• [Passage to read]
----
For numeric fields, apply the difference of new minus old to the target. Calculate the difference between the old and new source number and apply the difference to the target.

bsh

Run a BeanShell script to return a value.

bleft

Copy the leftmost bytes of the value.

clarionDateTime

Convert a source column with a Clarion integer into a timestamp.

const

Use a provided constant value.

copy

Copy source column value to the target column.

copyIfChanged

Copy the source column value only if its old and new value are different.

columnsToRowsKey

Convert columns to rows, specifying which columns are the key for all rows.

columnsToRowsValue

Convert column to rows, specifying which columns are the changing values.

deletedColumns

Comma-separated list of column names that were changed to null.

identity

Set INSERT_IDENTITY to ON for generating the next identity value.

isBlank

If value is empty after trimming spaces, then replace its value.

isEmpty

If value is empty, then replace its value.

java

Run Java code to return a value.

isNull

If value is null, then replace its value.

left

Copy the leftmost characters of the value.

lookup

Run a SQL query to return a value.

math

Perform a math expression.

multiply

Run a SQL query with the primary key to create multiple rows.

remove

Remove the column from the row.

substring

Copy a substring of the value.

valueMap

Map from one literal value to another.

variable

Use a built-in variable value.

Copy Transform

This transformation type copies the source column value to the target column. This is the default behavior.

transform type copy
Remove Transform

This transformation type excludes the source column. This transform type is only valid for a table transformation type of 'IMPLIED' where all the columns from the source are automatically copied to the target.

transform type remove
Constant Transform

This transformation type allows you to map a constant value to the given target column. The constant itself is placed in transform expression.

transform type const
Variable Transform

This transformation type allows you to map a built-in dynamic variable to the given target column. The variable name is placed in transform expression. The following variables are available:

Table 15. Variables

batch_id

Batch number

batch_start_time

Timestamp of when the batch started to process

delete_indicator_flag

Whether or not this is a delete event, in format of Y or N.

null

null value

old_column_value

column’s old value prior to the DML operation.

source_catalog_name

Catalog name of source table

source_dml_type

Event type, usually one of INSERT, UPDATE, or DELETE, but possibly one of RELOAD, SQL, CREATE, or BSH.

source_node_id

node id of the source (from the batch)

source_node_id_from_data

source_node_id value from sym_data (source of a captured synchronization data change)
----
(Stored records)
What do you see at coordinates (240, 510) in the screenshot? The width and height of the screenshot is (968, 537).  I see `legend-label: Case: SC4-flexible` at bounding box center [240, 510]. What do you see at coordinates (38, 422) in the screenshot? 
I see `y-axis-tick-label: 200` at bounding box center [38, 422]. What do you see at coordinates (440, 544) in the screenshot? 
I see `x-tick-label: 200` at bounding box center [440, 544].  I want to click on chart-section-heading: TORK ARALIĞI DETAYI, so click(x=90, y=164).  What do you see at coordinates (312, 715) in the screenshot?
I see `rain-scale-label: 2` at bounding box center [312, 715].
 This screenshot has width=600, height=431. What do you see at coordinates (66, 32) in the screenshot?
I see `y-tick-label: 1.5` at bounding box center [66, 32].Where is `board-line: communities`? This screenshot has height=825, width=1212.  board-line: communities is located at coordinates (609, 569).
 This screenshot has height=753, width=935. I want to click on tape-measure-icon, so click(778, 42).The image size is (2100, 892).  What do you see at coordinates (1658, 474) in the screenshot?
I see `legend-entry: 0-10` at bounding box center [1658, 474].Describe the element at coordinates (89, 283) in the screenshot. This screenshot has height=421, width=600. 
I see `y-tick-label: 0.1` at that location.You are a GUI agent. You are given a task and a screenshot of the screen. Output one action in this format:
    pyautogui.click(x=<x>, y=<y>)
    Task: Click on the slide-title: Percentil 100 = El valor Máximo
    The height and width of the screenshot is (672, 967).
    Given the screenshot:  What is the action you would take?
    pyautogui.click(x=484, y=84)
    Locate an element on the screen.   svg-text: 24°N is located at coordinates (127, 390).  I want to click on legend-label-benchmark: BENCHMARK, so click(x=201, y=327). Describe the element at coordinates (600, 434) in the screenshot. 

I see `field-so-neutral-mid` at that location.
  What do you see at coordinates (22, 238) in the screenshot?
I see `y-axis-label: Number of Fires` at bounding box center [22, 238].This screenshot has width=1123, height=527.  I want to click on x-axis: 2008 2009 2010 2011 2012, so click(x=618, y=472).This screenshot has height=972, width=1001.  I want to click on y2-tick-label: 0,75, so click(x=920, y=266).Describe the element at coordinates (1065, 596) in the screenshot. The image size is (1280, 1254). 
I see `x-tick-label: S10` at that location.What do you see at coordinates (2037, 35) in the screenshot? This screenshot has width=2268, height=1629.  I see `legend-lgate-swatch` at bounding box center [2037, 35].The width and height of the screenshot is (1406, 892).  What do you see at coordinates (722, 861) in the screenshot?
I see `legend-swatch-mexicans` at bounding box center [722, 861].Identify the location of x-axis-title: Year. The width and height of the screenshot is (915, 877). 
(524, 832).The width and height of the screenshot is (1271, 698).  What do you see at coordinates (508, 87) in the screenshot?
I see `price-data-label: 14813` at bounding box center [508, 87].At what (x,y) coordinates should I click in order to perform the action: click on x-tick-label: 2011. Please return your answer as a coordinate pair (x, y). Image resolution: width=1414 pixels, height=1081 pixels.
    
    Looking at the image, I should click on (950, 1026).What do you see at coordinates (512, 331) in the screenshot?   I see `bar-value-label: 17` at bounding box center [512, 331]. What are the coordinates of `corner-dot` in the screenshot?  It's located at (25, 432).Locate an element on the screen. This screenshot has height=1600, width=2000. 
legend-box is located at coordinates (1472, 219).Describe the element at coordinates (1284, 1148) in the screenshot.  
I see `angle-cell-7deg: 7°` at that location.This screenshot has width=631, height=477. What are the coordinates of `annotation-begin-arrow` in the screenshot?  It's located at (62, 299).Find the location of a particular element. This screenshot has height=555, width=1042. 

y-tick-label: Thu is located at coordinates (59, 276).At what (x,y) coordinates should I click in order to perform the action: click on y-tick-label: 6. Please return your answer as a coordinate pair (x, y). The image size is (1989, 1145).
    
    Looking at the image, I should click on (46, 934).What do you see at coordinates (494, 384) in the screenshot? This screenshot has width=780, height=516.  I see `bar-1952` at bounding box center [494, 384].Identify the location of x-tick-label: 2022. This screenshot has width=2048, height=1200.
----
• [Problem to work on]
Answer these questions from the transform reference:
1. Which transform type sets INSERT_IDENTITY to ON?
2. For which table transformation type is the remove transform valid?
3. Which variable tells whether an event is a delete, and in what format?
Answer from the transform reference only, not from the listing.

• [Solution]
1. identity
2. 'IMPLIED'
3. delete_indicator_flag, in the format Y or N